In Depth

What did the Yugoslavia war crimes tribunal achieve?

The court that put Slobodan Milosevic in the dock is to be formally dissolved this week after 24 years and 161 indictments

The International Criminal Tribunal for Yugoslavia (ICTY) will be formally dissolved this week, after 24 years, 4,650 witnesses and 2.5 million pages of transcripts.

Has it achieved its objectives and what, if anything, will be its legacy?

 Established in 1993 as the former communist state of Yugoslavia torn itself apart, the ICTY was the first of its kind since the Nuremberg trial of Nazi war criminals at the end of the Second World War.

Sitting for a total of 10,800 days, the tribunal has had some notable successes, bringing a number of high-profile figures to trial. They included former Yugoslav president Slobodan Milosevic, Bosnian Serb leader Radovan Karadzic, General Ratko Mladic and Croatian commander Slobodan Pralkjak, whose in-court suicide brought international attention to the ICTY’s final judgement.

The court indicted 161 people, including former presidents, prime ministers and generals, all of whom were either caught, handed themselves in or died. Ninety of those brought to trial were convicted.

“Ultimate success in hunting down fugitives, however, has taken decades and there has been criticism that the tribunal represented victor’s justice: about two-thirds of those charged were Serbs,” says The Guardian.

Many Serbs have called the tribunal to a witch-hunt against their countrymen.

Speaking to The Guardian, Philippe Sands QC, professor of international law at University College London, said the ICTY’s example has been “pivotal”, paving the way for a broader international consensus on war crimes justice and heralding a more ambitious era of universal jurisdiction under the International Criminal Court.

“It was something utterly new in terms of international jurisdiction and humanitarian law,” said Wolfgang Schomburg, the first German judge at the ICTY in The Hague.
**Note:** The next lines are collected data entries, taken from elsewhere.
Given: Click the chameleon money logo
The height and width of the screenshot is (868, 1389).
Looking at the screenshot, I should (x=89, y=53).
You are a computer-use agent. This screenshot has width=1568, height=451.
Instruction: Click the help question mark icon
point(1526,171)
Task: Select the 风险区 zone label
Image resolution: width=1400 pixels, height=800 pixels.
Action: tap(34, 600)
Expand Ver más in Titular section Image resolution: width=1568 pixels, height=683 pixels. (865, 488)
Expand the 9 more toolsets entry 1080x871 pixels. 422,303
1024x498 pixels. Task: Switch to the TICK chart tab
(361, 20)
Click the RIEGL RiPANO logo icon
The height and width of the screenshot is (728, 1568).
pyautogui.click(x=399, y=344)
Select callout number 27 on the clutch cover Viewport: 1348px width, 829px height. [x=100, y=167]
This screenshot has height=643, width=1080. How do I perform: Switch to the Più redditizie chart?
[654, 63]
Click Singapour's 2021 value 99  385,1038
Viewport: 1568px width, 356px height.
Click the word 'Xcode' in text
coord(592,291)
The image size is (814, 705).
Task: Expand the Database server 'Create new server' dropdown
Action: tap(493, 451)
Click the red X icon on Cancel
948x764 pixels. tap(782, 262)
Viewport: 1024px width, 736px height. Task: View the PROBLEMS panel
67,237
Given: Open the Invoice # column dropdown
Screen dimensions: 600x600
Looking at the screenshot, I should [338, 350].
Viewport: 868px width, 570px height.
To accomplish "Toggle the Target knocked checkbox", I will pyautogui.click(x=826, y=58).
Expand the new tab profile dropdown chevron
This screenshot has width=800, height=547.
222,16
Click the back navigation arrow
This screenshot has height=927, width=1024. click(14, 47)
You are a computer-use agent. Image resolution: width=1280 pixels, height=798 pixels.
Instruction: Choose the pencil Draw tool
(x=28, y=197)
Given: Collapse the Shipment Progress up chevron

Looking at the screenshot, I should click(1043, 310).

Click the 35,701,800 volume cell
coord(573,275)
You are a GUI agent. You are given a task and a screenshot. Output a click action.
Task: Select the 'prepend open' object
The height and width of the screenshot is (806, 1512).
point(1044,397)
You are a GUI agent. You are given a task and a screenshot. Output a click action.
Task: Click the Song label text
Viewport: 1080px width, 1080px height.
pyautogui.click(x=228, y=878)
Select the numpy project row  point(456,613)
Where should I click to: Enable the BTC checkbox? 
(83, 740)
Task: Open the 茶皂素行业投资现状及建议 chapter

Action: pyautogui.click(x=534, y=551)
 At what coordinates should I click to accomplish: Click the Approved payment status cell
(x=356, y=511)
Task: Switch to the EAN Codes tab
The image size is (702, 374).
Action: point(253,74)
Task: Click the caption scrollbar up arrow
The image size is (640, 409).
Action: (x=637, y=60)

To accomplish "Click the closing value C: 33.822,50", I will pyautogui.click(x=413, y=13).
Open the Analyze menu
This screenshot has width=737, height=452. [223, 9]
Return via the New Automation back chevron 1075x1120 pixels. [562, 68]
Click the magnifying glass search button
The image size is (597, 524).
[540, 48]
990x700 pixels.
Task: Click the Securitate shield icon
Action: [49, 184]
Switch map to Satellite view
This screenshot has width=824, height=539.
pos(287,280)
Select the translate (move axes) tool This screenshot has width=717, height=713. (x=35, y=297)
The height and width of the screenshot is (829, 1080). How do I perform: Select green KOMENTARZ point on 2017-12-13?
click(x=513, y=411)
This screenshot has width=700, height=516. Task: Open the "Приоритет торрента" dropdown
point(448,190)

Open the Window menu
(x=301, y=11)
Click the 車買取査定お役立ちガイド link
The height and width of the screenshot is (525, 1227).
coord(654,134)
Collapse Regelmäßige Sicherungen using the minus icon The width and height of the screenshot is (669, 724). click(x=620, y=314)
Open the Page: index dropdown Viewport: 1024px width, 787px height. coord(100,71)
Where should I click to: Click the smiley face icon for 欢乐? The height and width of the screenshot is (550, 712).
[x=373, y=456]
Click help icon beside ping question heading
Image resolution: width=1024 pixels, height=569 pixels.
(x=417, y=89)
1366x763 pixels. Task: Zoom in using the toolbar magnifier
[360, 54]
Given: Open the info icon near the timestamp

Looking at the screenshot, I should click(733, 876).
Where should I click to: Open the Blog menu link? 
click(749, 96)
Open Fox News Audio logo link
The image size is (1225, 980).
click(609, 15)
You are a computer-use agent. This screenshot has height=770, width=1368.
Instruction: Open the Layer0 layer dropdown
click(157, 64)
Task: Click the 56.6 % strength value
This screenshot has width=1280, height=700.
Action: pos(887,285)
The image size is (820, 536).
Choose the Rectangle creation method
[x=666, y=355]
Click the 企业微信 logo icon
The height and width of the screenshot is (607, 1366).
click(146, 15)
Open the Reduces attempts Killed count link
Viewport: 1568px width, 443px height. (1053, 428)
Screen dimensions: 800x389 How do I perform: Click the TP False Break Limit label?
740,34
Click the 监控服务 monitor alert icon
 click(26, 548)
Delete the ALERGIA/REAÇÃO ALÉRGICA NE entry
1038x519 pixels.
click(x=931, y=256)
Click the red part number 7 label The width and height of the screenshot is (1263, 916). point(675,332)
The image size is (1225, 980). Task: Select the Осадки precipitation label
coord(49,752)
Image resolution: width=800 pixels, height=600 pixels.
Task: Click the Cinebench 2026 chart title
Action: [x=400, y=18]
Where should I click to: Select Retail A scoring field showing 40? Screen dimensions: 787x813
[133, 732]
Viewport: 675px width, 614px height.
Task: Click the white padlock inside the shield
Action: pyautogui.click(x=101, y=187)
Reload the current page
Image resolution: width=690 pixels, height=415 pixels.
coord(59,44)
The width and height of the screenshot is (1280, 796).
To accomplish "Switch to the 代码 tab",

The international community’s decision to convene an ad hoc court - for this one purpose - was “a quantum leap on the path to more justice,” Schomburg told German news site DW.

While the tribunal blazed a trail of firsts, Radio Free Europe argues “shortcomings such as failing to prevent the early release of those found guilty of war crimes have planted lingering doubts over its success in bringing justice and reconciliation to a region where ethnic tensions continue to simmer”.

Over the years, the court has been accused of bowing to US pressure by acquitting several senior defendants on appeal, “the logic of this argument being that the US wanted to avoid setting an international legal precedent of convicting high-ranking generals that might one day be used to convict decision makers in the US military”, says DW.

Eric Gordy, a sociologist at University College London’s School of Slavonic and East European Studies, said the tribunal’s major achievement was to give victims and civilians a voice in a way that would not have otherwise been possible, creating new legal precedents such as marking out sexual violence as a war crime and setting the precedent for tribunals about Rwanda and Sierra Leone.

However, with Russian and the US withdrawing from the jurisdiction of the ICC, and no tribunal set up to investigate wars crimes in Syria, “it remains to be seen whether the Yugoslav tribunal will become a relic from a more hopeful time or a trailblazer in a cause that was always bound to suffer setbacks”, says The Economist.